Stored data

↓

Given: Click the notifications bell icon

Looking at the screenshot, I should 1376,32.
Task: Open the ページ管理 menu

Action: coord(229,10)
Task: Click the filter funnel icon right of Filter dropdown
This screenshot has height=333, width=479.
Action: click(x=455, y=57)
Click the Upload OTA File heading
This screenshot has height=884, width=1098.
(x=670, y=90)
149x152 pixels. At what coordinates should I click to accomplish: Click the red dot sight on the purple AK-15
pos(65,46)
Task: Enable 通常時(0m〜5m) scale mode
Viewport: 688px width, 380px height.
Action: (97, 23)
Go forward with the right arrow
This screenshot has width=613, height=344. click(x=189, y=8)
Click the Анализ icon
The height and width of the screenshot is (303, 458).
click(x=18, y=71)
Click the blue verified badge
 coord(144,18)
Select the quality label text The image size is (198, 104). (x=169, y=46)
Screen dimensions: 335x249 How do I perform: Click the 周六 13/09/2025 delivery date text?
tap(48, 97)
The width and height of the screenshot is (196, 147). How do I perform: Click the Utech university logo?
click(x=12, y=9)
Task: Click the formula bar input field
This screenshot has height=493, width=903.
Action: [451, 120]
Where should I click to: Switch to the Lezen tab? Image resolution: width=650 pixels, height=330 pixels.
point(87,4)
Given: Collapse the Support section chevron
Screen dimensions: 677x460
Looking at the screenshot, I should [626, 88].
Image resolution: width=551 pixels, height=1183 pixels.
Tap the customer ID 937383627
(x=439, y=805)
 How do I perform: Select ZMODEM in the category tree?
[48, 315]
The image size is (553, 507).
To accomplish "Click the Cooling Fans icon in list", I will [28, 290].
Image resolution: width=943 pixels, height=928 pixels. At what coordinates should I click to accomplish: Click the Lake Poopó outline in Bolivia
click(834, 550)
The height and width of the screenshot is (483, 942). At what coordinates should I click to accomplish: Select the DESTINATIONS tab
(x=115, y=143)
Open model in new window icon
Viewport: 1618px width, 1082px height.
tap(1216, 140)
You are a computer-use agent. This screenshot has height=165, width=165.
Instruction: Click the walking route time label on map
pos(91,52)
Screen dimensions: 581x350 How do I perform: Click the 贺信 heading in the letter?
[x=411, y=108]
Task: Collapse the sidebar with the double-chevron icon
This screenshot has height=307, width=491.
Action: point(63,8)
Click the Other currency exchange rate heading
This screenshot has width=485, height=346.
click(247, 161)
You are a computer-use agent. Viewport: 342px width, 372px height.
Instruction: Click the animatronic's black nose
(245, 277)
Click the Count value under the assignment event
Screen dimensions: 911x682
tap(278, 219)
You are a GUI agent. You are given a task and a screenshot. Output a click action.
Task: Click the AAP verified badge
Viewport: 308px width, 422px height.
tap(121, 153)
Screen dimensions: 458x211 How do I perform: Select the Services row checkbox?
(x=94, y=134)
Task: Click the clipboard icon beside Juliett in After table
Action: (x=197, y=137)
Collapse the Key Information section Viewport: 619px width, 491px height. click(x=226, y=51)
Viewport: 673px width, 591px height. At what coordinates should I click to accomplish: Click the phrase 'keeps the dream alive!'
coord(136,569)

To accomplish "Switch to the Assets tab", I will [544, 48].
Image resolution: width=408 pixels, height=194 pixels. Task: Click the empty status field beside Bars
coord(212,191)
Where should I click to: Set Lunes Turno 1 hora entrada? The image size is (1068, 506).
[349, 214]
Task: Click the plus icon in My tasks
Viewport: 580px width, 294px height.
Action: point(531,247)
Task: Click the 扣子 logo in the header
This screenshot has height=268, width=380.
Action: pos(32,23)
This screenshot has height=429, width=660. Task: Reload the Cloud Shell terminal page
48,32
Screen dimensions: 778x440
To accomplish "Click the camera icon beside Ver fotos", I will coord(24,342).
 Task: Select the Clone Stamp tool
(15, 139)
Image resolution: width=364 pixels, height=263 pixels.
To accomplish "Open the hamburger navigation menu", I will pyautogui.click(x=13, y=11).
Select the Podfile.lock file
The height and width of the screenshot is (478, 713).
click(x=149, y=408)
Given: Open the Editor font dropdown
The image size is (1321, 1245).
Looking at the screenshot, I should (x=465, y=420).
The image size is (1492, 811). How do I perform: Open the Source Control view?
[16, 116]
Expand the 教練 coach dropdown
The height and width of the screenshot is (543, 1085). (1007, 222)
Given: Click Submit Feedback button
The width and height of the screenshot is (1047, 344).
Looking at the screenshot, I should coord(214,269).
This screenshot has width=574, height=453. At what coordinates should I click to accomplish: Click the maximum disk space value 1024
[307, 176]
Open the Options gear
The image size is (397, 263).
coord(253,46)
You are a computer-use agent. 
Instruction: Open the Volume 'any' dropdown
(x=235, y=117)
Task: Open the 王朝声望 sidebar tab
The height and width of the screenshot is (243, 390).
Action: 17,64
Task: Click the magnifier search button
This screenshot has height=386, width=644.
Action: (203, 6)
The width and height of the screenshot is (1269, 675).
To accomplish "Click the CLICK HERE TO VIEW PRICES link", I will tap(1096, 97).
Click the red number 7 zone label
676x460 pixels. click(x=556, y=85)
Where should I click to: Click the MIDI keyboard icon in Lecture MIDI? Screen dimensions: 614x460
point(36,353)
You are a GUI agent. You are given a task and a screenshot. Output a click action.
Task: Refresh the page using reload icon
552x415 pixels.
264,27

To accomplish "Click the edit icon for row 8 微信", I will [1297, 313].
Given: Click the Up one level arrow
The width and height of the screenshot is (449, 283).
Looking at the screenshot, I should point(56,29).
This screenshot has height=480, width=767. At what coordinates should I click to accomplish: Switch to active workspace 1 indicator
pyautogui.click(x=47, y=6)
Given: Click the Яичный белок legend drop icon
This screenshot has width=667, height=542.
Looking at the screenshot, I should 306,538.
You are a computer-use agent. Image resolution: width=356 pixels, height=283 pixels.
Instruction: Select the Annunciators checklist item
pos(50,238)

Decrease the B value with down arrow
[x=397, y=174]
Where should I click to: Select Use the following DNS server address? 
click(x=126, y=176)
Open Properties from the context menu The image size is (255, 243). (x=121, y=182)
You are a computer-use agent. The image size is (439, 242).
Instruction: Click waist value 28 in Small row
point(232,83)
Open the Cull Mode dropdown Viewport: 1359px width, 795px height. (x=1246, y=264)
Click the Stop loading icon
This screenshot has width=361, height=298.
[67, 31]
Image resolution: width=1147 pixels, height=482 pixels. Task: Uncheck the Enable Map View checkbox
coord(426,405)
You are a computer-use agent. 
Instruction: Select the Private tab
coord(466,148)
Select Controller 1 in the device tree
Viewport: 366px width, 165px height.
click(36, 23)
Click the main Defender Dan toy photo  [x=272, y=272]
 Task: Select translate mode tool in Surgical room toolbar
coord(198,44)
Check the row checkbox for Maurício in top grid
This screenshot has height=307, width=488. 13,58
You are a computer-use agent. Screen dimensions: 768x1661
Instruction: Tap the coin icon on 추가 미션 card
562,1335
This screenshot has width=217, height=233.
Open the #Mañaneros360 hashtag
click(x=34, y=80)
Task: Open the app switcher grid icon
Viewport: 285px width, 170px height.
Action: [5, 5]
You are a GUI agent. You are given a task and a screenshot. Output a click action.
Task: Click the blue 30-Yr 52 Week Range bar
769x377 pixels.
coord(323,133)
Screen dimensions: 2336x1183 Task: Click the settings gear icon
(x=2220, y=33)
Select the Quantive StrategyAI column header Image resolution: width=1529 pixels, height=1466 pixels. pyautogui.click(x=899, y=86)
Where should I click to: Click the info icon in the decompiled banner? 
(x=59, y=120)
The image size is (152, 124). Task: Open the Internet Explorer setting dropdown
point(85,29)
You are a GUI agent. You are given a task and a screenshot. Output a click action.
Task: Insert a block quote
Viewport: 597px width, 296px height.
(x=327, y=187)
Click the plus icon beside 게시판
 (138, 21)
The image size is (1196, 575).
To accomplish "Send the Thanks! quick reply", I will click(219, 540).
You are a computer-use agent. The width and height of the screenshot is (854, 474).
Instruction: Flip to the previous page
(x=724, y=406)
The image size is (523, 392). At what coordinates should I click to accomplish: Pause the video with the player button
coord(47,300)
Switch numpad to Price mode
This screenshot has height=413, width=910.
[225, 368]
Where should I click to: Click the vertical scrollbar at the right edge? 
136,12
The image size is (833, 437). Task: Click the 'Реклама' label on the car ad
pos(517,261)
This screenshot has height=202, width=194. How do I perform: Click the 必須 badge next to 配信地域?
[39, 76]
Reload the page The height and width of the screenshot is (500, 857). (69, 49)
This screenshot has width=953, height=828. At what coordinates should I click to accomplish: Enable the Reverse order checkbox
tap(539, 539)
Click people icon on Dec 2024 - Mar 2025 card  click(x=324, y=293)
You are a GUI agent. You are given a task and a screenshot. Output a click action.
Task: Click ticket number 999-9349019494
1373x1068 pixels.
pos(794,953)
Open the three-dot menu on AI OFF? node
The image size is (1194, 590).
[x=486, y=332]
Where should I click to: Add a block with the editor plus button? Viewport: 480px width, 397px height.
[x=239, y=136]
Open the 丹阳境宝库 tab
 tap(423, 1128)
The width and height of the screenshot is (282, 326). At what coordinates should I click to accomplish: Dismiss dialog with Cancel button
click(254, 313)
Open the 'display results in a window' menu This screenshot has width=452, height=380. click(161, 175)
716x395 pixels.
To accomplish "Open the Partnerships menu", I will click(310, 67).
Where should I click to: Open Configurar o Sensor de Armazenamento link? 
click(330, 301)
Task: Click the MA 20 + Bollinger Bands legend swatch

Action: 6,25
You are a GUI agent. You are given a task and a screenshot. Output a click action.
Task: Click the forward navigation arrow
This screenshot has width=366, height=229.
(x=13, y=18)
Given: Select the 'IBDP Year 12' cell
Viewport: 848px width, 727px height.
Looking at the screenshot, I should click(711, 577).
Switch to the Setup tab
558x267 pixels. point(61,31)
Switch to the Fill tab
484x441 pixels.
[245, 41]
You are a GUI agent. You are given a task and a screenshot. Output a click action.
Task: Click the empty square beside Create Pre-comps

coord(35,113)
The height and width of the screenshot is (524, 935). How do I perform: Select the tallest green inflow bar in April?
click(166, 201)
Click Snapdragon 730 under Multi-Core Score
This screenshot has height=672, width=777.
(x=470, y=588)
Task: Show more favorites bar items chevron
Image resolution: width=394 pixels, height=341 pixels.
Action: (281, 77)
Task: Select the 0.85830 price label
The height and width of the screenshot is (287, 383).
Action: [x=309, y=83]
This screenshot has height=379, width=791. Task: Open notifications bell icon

↑

**PROBLEM REQUIREMENTS**
If the string "navigation" appears in a line of the entries, report the line.

**WRITTEN ANSWER**
To accomplish "Open the hamburger navigation menu", I will pyautogui.click(x=13, y=11).
Task: Click the forward navigation arrow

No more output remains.